In the data below, count how many lines contain "group" and give that number by itself.

- Collected data
■ ■ ■ ■ ■ ■ ■

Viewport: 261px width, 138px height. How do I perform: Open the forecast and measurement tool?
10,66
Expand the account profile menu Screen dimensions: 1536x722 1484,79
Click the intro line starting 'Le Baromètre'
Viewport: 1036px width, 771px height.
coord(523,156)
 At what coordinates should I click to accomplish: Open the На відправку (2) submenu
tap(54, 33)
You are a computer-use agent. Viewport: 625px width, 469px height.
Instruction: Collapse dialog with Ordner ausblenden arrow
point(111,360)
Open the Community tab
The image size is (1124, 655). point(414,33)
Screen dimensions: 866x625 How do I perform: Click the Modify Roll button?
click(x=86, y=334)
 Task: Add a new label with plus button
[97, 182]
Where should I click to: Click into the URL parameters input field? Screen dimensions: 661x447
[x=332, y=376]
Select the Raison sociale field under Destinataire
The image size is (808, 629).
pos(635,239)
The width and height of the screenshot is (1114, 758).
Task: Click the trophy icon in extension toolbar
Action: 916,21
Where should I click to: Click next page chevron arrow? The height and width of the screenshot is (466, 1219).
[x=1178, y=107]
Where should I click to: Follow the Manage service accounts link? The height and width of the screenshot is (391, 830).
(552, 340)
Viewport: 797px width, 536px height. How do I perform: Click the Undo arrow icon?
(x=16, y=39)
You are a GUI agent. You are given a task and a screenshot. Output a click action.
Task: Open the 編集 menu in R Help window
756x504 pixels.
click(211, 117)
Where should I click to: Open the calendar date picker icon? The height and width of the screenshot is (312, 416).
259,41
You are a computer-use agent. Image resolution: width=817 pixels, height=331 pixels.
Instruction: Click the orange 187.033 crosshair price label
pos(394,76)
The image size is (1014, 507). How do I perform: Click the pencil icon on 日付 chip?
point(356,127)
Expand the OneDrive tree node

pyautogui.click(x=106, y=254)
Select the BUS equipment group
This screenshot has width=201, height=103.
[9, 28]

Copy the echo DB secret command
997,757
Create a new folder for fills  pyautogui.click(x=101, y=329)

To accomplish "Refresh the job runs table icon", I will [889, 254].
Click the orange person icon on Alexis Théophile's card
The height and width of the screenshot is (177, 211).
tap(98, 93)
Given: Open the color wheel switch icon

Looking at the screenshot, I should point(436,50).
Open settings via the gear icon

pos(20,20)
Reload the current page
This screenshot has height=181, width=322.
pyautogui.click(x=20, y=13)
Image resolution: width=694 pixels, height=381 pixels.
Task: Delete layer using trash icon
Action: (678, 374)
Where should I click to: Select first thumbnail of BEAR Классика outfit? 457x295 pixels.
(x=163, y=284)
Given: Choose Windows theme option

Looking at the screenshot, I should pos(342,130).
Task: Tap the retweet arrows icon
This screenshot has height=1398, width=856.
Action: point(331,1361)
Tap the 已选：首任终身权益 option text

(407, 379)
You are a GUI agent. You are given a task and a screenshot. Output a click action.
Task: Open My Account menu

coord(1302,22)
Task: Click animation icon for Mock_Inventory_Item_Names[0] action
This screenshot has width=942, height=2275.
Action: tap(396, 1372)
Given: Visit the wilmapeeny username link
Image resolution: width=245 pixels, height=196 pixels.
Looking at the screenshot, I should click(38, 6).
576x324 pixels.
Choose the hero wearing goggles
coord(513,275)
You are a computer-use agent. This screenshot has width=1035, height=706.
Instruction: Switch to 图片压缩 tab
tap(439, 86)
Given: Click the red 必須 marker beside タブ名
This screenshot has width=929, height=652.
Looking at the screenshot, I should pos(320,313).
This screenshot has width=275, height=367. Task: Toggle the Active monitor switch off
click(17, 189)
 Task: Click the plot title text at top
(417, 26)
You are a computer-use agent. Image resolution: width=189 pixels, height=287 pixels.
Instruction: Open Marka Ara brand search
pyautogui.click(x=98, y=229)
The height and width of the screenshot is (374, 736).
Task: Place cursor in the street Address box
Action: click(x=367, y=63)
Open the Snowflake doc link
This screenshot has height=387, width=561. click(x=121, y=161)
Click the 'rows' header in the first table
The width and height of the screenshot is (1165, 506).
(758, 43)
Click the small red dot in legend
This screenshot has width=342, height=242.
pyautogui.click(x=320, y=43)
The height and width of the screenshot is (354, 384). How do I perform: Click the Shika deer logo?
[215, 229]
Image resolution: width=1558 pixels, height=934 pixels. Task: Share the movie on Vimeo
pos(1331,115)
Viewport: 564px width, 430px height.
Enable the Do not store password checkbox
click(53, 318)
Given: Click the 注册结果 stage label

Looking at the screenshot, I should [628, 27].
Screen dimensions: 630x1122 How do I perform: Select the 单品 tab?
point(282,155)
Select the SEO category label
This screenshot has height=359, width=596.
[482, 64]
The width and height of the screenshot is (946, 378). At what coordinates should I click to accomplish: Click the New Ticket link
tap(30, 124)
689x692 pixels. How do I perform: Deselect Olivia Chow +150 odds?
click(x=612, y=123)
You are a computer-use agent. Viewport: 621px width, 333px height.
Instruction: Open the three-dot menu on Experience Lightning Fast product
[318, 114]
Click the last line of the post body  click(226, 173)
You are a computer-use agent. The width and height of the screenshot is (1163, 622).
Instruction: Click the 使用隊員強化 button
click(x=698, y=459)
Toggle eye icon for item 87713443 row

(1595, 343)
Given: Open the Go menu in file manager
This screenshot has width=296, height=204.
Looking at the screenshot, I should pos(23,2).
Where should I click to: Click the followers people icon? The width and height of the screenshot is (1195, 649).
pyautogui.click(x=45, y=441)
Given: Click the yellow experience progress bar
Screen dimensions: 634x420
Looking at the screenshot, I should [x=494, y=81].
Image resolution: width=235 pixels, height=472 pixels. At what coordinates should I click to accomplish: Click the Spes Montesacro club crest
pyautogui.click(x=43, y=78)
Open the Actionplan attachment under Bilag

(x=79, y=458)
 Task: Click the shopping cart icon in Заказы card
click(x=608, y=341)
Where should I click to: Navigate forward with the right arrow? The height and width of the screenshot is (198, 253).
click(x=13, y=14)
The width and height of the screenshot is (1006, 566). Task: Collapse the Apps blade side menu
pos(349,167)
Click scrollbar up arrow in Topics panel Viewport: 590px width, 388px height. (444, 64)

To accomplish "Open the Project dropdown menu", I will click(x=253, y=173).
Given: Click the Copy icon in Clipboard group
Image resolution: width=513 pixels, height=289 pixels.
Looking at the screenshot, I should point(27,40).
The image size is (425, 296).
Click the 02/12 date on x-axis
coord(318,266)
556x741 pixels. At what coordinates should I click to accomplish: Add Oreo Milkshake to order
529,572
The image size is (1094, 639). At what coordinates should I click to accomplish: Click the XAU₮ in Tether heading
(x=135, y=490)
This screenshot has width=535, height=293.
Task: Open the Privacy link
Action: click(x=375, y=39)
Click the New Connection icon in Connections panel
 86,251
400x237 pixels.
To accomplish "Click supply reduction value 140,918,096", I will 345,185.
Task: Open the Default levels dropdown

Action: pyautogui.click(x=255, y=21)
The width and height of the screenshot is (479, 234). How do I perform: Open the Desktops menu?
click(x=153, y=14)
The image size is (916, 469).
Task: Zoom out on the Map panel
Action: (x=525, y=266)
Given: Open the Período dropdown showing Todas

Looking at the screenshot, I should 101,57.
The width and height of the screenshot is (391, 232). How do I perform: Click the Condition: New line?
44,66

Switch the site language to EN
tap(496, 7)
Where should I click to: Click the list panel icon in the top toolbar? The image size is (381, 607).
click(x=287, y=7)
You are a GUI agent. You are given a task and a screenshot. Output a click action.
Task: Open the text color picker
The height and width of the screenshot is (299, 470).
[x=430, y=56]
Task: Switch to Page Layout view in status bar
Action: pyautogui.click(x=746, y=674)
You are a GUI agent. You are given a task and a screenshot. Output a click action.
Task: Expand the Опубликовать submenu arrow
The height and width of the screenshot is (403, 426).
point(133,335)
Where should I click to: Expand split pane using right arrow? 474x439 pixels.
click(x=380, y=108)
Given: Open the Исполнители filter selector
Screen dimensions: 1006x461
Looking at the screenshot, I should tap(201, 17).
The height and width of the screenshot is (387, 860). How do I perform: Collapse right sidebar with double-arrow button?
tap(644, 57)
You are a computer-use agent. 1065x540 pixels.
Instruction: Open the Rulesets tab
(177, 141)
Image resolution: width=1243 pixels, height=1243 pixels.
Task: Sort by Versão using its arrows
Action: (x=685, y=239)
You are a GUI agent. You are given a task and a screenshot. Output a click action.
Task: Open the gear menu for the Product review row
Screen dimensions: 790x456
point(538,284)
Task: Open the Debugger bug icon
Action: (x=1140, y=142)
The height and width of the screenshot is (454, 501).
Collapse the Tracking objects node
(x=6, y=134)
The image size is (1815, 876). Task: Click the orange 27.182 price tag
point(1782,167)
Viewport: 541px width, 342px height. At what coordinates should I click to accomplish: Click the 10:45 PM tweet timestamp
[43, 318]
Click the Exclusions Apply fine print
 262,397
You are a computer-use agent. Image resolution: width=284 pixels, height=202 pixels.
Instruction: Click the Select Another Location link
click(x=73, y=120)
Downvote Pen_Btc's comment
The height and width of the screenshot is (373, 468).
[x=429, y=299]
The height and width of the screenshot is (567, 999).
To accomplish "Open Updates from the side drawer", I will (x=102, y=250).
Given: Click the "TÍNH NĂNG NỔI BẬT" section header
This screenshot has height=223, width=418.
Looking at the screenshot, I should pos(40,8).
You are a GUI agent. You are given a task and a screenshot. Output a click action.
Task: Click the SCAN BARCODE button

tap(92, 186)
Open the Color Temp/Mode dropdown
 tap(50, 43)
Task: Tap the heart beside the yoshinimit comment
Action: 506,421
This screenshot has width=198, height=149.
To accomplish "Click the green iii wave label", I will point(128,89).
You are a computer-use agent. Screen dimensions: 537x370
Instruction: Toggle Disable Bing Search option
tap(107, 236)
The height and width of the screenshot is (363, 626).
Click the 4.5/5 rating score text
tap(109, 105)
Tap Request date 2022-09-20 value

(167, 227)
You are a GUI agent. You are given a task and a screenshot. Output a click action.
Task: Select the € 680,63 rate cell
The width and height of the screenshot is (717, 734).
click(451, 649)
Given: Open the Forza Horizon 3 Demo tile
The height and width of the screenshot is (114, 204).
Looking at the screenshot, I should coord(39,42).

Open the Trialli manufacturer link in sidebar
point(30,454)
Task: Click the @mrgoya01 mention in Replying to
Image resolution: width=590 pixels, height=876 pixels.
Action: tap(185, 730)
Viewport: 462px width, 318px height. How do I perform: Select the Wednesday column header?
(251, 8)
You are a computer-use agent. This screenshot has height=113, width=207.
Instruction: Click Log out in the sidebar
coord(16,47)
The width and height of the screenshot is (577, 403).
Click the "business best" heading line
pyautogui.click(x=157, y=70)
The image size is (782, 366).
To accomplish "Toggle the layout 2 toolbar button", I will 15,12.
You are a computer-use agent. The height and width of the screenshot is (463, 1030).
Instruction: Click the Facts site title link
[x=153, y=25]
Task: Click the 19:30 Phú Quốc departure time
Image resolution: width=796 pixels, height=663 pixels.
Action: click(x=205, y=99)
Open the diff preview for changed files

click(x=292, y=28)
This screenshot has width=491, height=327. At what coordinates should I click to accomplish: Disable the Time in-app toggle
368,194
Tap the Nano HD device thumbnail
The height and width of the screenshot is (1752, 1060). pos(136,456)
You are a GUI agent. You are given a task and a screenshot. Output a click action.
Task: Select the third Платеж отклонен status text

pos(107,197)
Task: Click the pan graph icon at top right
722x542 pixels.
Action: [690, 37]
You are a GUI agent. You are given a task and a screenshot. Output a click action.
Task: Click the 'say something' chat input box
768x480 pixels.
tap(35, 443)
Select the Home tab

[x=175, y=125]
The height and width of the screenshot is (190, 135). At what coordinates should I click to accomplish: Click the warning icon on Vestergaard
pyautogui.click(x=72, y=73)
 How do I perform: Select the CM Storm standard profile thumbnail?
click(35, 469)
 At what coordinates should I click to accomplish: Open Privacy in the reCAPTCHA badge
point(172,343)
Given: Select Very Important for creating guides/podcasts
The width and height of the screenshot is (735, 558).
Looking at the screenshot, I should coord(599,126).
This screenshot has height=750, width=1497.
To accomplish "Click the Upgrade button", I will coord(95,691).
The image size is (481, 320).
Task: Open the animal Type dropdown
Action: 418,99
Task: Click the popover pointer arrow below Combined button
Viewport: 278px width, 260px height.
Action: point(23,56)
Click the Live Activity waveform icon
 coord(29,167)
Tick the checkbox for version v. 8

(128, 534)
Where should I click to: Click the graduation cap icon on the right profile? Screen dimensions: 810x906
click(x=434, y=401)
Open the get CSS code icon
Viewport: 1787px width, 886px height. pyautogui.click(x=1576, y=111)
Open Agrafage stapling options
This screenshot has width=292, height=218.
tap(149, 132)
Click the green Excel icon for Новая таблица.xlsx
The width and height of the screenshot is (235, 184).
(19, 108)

■ ■ ■ ■ ■ ■ ■

- Reply
2